### What you have to do
Restate word for word the lines of the entries below, starting with the line that holds "Image resolution: width=935" and ending with the line that holds "Task: Select the 5 Sep 2014 date marker", and no others.

--

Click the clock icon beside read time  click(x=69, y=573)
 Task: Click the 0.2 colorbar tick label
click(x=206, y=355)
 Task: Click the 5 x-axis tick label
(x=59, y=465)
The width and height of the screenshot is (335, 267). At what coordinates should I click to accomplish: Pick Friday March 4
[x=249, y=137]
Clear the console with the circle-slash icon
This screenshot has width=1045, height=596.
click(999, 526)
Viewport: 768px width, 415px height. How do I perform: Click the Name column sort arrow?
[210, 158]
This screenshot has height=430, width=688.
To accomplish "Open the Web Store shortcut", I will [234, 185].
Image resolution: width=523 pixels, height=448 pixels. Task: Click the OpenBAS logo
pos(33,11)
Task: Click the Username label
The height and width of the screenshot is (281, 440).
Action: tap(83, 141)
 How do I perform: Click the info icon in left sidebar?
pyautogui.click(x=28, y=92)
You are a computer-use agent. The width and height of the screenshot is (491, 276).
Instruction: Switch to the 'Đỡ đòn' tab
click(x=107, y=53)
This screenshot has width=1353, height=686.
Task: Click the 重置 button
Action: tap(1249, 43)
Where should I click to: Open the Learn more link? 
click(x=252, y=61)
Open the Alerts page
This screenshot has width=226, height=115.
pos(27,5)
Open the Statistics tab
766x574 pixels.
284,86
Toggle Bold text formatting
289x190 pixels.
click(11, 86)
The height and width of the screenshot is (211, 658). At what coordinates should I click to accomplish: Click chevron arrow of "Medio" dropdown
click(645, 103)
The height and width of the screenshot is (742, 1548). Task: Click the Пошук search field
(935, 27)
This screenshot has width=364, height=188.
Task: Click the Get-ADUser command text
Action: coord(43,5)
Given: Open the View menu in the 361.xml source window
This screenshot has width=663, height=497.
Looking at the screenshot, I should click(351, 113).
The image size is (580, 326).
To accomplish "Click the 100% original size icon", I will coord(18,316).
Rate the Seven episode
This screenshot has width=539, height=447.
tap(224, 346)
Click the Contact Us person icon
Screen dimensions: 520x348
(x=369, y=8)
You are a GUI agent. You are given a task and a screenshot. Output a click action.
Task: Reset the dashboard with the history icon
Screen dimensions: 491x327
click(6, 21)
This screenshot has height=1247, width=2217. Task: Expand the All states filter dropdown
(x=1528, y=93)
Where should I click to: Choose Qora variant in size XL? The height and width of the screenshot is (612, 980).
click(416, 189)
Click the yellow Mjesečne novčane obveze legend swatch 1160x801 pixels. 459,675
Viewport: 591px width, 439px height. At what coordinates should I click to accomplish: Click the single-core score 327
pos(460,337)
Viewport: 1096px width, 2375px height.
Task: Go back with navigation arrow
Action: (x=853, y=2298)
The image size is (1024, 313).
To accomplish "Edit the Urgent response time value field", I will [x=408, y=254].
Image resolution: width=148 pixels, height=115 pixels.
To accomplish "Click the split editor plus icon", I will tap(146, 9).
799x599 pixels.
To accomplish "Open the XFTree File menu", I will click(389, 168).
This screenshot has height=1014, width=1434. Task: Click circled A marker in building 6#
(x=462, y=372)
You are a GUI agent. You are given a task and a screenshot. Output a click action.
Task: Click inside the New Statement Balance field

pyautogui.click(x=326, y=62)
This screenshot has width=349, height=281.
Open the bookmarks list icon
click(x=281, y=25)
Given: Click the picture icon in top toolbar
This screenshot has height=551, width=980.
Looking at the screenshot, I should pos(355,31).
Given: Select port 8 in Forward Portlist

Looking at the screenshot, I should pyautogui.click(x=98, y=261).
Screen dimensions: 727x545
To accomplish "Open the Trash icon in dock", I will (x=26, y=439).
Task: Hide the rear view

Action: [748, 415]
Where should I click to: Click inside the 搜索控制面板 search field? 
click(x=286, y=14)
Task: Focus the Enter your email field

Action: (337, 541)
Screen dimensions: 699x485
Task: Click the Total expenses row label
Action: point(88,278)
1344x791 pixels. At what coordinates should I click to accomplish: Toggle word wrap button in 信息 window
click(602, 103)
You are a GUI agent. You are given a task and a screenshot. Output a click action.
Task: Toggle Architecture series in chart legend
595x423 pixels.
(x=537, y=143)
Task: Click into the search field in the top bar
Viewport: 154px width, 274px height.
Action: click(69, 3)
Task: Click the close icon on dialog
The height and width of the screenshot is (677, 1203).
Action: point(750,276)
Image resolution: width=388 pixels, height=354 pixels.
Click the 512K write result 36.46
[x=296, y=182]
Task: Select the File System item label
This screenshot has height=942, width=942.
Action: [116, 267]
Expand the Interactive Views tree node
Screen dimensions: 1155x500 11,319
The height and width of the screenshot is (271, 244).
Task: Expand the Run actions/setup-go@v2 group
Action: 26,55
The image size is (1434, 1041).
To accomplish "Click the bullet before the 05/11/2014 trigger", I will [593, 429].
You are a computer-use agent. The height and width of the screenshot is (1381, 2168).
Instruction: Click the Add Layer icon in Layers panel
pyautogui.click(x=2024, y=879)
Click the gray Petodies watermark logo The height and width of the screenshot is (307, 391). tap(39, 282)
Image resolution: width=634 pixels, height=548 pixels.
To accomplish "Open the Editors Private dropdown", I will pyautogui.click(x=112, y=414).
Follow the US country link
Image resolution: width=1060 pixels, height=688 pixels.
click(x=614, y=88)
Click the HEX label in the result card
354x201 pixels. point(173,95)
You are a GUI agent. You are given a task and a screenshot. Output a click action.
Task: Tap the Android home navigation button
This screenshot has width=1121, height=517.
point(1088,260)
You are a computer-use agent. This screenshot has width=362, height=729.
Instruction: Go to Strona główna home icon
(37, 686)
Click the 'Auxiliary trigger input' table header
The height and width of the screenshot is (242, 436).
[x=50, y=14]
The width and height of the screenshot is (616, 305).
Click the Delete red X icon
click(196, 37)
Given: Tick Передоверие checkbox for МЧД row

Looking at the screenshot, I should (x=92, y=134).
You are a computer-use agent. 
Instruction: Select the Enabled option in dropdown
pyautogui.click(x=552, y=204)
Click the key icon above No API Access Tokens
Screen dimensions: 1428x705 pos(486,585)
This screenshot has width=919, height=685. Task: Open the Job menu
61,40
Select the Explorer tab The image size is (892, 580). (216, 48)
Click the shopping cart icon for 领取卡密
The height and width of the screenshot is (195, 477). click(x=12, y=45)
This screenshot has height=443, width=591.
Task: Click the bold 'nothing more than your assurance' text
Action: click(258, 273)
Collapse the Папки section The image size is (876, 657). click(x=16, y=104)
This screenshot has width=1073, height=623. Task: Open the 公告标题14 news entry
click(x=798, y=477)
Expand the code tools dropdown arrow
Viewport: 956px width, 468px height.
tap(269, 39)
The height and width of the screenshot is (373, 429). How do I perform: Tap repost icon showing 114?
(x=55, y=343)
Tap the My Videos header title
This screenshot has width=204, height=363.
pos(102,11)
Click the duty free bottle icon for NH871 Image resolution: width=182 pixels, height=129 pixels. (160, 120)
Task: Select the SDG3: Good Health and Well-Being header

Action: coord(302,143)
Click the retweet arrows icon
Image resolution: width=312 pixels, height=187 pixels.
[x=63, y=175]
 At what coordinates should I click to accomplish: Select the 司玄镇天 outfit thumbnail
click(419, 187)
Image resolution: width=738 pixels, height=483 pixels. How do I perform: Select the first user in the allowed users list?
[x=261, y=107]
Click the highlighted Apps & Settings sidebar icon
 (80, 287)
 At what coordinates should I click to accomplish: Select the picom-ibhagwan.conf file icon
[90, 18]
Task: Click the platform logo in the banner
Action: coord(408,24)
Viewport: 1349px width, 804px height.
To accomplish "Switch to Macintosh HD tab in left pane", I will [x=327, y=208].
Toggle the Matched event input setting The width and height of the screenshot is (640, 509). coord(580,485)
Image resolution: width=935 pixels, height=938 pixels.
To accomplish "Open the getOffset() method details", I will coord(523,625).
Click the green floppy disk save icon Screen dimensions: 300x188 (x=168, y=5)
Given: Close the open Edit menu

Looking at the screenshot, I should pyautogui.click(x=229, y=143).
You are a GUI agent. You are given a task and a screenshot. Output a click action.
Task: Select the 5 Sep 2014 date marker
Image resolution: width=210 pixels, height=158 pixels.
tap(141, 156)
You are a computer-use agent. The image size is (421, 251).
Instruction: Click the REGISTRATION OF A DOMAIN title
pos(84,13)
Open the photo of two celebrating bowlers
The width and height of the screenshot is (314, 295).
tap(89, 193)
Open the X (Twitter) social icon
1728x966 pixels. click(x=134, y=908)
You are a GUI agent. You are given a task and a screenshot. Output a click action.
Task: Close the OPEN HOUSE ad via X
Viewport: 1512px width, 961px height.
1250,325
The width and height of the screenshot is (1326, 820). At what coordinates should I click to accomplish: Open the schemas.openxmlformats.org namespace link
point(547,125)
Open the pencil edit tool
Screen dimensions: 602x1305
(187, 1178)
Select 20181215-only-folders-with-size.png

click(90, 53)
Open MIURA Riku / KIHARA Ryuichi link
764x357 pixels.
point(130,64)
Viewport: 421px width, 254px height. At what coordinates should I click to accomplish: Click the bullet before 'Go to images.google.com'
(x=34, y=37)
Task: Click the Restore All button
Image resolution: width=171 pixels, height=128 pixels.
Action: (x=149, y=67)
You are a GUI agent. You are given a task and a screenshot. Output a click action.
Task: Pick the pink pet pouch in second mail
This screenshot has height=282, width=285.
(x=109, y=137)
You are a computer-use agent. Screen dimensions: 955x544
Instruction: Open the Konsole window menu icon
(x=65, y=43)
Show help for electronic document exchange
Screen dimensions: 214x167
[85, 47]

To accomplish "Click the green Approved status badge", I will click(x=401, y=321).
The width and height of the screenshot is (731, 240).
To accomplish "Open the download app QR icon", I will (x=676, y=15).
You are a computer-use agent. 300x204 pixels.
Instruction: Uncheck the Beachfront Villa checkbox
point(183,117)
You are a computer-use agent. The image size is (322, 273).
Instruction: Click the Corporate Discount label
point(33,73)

--

### Output of the task
Image resolution: width=935 pixels, height=938 pixels.
To accomplish "Open the getOffset() method details", I will coord(523,625).
Click the green floppy disk save icon Screen dimensions: 300x188 (x=168, y=5)
Given: Close the open Edit menu

Looking at the screenshot, I should pyautogui.click(x=229, y=143).
You are a GUI agent. You are given a task and a screenshot. Output a click action.
Task: Select the 5 Sep 2014 date marker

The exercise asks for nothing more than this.